Em entrevista ao blog de Josias de Souza, Janine Ribeiro afirmou que, para não prejudicar os alunos, a pasta da Educação renovará os contratos de financiamento mesmo nos casos em que o reajuste for considerado abusivo. Mas avisou: “A instituição ficará fora do Fies”. O repórter quis saber como o aluno será protegido se sua escola for proibida de operar com o Fies. E o ministro: “O MEC vai honrar o compromisso do aluno. Agora, ele desligará a instituição das próximas edições do Fies.”
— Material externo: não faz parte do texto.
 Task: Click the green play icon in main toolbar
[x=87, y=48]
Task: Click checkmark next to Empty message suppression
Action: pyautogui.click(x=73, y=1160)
A turma do “limbo” compõe o universo de 1,9 milhão de contratos antigos do Fies, que o governo garantiu que serão renovados. O problema é que “não há como o MEC renovar o financiamento se a instituição não pediu a renovação”, disse o ministro. “Já detectamos o problema, mandamos um aviso às instituições. Pedimos que elas resolvessem, indicamos para cada uma quantos alunos delas ainda estavam na situação de limbo.” Se os problemas persistirem até a próxima semana, o ministério terá de tomar providências.
Desde que foi empossado na pasta da Educação, em 6 de abril, Janine abandonou a condição de estilingue que ostentava como articulista de jornal. Há um mês e uma semana, ele frequenta a cena como vidraça. Dias antes de virar ministro, dissera numa entrevista que Dilma e os governadores Geraldo Alckmin (São Paulo), Beto Richa (Paraná) e José Ivo Sartori (Rio Grande do Sul) lidam com “um problema parecido: o descompasso entre o que prometeram e o que estão fazendo”. Tendo virado parte do “problema” federal, não se sente desconfortável? Janine afirma que Dilma livrou-o do desconforto já na hora do convite:
“Quando eu fui convidado, a primeira coisa que a presidente disse foi: ‘o senhor não precisa falar nada, nós sabemos tudo a seu respeito’. Eu entendi: o senhor não precisa justificar nada, não precisa desdizer nada, não precisa mudar nada do que o senhor acreditava.” Alforriado pela chefe, o ex-crítico molha a camisa para tentar modificar o cenário que lhe serviu de matéria-prima para a crítica.
“Fui convidado a contribuir com uma coisa que é para a frente, num projeto que eu acredito”, disse Janine. “Eu sempre acreditei nos projetos dos governos Lula e Dilma. Sempre lhes dei apoio, mas apoio crítico. Então, toda a crítica que eu fiz não fui solicitado a desdizer. Mas agora eu estou tentando ajudar a fazer com que essa crítica não seja mais procedente.”
Janine também dissera na sua fase de estilingue que o ministro Joaquim Levy (Fazenda) “é indemissível”. E lamentara que Dilma mantivesse o hábito de “puxar as orelhas” de auxiliares que ousam dizer coisas que a desagradam. Suprema ironia: hoje, ele está submetido à política de cortes de Levy. E suas orelhas estão ao alcance dos dedos de Dilma. Permanecem intocadas, Janine assegura, antes de classificar como “muito bom” o relacionamento que mantém com a presidente.